In Data Disk mode also the operating system runs from system RAM, thus it enjoys the same accelerated operation speed as "diskless" mode. However, swap storage and the entire /var directory tree get mounted from a persistent storage device (two newly created partitions). The directory /var holds e.g. all log files, mailspools, databases, etc., as well as lbu backup commits and the package cache. This mode is useful for having RAM accelerated servers with variable amounts of user-data that exceed the available RAM size. It enables the entire current system state (not just the boot state) to survive a system crash in accordance with the particular filesystem guarantees.

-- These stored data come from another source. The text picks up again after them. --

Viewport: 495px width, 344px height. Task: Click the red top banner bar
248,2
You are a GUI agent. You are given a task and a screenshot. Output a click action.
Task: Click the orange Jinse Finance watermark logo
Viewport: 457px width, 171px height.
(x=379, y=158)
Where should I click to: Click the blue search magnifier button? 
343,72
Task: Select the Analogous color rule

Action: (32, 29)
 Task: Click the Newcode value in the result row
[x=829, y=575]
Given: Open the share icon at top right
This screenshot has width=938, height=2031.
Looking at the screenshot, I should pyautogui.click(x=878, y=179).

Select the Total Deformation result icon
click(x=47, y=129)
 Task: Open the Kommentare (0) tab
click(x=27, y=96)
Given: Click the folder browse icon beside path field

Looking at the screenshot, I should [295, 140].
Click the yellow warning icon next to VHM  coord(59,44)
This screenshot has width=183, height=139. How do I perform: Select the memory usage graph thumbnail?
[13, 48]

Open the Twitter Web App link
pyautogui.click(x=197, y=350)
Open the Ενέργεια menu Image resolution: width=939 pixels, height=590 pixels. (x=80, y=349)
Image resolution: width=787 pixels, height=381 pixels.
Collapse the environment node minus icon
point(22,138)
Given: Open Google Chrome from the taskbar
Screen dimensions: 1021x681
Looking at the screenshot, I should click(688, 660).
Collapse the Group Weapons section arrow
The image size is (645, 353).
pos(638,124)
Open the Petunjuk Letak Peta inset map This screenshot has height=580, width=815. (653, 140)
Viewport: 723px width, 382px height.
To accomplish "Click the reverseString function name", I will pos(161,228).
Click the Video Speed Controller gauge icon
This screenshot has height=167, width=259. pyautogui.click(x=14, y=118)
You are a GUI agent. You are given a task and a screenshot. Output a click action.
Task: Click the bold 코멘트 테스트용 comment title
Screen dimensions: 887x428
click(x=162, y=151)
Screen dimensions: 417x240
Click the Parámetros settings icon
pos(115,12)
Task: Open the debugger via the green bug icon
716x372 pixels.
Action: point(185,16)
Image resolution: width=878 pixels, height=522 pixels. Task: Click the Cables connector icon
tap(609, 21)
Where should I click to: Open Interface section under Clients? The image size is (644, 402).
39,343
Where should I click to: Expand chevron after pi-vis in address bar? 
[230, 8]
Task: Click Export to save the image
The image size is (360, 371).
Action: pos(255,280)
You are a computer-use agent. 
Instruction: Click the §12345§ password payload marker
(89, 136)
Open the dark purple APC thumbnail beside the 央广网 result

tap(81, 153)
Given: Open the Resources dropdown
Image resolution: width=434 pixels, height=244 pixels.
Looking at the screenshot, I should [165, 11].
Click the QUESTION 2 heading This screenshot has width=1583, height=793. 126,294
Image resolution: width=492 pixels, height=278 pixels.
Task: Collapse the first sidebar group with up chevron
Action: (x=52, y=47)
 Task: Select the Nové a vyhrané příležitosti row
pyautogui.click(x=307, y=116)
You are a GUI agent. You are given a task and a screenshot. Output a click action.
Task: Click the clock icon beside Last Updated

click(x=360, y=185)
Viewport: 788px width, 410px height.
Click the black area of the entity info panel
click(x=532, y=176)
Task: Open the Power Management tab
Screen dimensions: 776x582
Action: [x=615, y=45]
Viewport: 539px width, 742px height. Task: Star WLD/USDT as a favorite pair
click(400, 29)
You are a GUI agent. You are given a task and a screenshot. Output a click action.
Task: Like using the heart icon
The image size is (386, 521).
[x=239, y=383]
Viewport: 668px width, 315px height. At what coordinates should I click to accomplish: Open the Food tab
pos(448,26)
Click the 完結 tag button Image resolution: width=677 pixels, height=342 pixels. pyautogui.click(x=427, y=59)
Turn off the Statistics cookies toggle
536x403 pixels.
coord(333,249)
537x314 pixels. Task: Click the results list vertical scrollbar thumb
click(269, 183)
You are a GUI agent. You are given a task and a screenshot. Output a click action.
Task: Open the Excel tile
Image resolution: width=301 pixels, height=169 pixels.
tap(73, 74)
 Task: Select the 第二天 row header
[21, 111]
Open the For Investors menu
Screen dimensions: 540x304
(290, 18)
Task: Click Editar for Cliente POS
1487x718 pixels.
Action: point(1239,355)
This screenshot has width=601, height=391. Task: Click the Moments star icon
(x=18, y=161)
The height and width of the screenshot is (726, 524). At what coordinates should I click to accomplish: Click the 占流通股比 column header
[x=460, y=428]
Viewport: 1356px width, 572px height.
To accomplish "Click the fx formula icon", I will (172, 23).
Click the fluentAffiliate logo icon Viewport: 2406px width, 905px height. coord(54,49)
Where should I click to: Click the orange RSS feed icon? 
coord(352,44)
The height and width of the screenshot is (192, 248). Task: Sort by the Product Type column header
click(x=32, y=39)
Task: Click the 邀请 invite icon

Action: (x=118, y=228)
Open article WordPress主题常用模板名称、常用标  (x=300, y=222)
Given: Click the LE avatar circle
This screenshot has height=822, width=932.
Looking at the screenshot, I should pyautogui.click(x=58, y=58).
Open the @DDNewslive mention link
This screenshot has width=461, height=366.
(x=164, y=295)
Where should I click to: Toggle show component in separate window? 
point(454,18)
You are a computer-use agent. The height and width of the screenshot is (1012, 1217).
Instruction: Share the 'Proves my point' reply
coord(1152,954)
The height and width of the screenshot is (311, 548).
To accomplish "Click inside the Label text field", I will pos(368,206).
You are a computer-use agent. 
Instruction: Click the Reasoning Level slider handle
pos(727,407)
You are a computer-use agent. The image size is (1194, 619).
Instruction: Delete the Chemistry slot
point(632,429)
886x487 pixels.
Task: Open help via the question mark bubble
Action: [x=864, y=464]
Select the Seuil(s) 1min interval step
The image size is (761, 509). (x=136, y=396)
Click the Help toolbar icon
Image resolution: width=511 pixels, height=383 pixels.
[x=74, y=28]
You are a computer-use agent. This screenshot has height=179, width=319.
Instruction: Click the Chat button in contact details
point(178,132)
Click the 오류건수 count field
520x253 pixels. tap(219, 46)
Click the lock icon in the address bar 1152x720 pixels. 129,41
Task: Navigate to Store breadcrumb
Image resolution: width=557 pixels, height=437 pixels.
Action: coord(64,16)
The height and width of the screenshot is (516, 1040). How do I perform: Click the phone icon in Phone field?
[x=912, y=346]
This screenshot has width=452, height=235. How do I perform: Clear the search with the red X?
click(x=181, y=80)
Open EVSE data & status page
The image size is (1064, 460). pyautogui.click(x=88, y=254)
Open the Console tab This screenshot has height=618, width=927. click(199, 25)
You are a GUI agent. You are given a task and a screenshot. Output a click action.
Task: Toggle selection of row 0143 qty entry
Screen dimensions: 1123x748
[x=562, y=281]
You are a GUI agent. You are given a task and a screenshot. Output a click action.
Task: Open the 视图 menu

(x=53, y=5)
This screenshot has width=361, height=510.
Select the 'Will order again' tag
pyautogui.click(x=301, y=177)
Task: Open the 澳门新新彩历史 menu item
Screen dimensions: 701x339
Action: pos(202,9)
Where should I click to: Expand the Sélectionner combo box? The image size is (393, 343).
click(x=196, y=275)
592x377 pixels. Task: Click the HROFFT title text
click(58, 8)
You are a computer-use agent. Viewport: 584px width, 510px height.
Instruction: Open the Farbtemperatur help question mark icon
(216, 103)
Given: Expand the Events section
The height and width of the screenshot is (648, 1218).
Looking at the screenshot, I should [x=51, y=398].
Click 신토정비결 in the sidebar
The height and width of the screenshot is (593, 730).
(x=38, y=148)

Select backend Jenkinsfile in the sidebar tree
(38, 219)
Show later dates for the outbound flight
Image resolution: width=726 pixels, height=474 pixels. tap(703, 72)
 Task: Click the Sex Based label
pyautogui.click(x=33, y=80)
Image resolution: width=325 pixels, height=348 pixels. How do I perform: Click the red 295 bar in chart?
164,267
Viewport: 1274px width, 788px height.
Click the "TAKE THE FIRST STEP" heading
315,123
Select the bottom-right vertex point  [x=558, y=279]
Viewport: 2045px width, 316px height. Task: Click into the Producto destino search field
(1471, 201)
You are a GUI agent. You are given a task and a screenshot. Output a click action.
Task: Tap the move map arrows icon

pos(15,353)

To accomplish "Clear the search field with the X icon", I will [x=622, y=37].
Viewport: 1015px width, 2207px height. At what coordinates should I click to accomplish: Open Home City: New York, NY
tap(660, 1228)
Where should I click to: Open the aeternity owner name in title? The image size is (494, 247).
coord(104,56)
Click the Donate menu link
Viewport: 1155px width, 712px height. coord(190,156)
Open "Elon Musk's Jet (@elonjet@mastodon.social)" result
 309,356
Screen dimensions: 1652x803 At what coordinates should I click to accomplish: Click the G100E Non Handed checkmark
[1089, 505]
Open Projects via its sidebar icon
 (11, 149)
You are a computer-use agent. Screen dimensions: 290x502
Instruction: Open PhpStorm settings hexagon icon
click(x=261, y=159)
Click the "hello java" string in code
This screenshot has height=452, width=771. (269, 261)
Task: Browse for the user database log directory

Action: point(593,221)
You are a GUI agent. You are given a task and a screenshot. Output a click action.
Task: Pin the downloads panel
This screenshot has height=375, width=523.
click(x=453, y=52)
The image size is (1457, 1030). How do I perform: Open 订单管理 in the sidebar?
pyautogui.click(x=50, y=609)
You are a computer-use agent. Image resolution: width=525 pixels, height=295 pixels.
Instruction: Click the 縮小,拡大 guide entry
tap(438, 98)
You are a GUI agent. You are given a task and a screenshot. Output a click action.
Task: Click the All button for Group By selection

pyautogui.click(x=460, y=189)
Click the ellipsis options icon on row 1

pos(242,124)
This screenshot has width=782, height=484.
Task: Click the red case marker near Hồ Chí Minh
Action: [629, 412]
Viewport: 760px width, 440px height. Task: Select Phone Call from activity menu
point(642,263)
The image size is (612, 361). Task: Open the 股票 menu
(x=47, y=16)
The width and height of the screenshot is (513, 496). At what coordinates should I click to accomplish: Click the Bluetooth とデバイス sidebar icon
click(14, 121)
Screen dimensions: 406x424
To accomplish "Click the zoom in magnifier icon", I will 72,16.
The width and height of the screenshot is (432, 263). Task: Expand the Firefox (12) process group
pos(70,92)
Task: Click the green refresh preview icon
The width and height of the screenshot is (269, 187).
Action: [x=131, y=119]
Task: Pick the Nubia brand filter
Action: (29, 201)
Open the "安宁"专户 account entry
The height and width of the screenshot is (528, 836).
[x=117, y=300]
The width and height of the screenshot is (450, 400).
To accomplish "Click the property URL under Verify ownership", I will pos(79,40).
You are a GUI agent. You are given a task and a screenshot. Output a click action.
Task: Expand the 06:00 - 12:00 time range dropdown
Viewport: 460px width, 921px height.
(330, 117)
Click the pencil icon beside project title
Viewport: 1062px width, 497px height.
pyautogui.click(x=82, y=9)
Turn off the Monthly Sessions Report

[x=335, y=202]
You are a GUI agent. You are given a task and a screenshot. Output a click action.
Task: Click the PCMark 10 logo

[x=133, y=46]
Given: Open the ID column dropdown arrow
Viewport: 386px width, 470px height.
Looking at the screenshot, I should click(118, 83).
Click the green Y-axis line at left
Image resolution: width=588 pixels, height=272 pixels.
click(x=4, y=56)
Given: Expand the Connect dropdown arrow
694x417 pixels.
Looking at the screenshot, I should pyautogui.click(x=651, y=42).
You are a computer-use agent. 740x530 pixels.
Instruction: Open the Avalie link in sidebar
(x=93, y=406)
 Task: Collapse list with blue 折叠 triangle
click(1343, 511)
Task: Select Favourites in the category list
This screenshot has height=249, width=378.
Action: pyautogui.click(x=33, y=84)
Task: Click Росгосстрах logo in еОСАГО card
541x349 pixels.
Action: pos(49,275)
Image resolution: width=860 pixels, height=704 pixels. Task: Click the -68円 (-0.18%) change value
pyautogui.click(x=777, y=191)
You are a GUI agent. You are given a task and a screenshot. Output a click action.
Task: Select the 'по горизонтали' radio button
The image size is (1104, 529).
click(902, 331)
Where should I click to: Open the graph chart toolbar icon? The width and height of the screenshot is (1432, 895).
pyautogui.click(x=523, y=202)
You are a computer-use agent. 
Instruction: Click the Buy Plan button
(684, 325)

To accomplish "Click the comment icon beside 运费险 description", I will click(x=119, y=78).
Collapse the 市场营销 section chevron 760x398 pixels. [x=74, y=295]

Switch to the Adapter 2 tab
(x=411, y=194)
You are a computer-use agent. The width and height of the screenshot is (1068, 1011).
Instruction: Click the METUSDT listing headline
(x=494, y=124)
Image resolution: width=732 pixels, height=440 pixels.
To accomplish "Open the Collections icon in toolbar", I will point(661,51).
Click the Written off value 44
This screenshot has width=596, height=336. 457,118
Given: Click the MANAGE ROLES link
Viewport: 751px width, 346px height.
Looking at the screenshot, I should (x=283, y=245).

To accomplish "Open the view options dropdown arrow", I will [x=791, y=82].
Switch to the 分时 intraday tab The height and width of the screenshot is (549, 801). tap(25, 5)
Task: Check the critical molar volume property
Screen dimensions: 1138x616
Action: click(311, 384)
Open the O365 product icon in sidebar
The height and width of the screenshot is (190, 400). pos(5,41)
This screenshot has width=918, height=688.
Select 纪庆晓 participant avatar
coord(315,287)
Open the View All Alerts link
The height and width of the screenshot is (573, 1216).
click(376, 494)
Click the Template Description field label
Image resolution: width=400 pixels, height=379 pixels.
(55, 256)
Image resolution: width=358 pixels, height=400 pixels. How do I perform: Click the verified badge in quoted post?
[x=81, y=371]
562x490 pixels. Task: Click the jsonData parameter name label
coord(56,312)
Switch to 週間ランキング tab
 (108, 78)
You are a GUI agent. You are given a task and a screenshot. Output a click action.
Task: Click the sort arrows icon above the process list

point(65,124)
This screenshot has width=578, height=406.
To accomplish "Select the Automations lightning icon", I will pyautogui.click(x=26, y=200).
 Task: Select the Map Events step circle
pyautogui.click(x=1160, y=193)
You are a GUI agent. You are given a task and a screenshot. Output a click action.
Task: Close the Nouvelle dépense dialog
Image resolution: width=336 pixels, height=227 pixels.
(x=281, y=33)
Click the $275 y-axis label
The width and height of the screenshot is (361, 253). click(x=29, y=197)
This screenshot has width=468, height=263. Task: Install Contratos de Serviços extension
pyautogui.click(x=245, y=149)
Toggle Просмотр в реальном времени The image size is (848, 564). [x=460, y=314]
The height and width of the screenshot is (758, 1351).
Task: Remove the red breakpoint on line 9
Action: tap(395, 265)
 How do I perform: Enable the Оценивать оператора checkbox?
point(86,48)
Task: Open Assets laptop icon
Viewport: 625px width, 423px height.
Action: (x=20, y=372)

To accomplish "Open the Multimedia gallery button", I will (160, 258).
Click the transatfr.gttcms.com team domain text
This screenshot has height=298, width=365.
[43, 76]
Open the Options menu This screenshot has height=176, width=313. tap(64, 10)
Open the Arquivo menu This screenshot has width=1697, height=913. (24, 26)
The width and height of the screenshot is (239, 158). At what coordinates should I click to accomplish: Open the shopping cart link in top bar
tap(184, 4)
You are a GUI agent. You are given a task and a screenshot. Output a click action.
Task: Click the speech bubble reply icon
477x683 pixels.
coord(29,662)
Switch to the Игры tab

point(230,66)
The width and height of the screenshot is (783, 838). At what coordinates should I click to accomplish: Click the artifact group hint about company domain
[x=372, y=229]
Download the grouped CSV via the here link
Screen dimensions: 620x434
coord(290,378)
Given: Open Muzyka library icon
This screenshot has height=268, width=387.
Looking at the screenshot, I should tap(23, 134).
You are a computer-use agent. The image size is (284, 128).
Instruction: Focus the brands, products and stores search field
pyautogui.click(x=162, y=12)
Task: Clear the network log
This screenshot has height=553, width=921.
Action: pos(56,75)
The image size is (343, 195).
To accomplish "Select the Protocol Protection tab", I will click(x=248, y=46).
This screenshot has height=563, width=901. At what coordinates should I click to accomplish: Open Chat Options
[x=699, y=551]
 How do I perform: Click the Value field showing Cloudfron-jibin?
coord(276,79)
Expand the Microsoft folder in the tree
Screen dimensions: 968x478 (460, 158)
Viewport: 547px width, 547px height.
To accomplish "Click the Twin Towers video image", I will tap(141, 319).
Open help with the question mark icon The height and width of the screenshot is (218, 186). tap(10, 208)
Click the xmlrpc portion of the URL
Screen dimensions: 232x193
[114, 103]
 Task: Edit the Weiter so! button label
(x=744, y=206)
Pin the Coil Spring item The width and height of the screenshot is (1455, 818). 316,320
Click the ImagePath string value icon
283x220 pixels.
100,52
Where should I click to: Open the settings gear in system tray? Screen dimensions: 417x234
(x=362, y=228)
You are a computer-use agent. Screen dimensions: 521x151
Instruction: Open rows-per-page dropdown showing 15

Data Disk Mode Installation

Following the Installation steps to complete the base configuration completes the pre-setup of "diskless" Alpine Linux system. In data disk mode, the boot device may also remain the initial (and possibly read-only) installation media, or be copied to a partition (e.g. /dev/sdXY) with setup-bootable. Refer Creating a bootable device for creating a bootable medium to boot the Data Disk Mode Installation.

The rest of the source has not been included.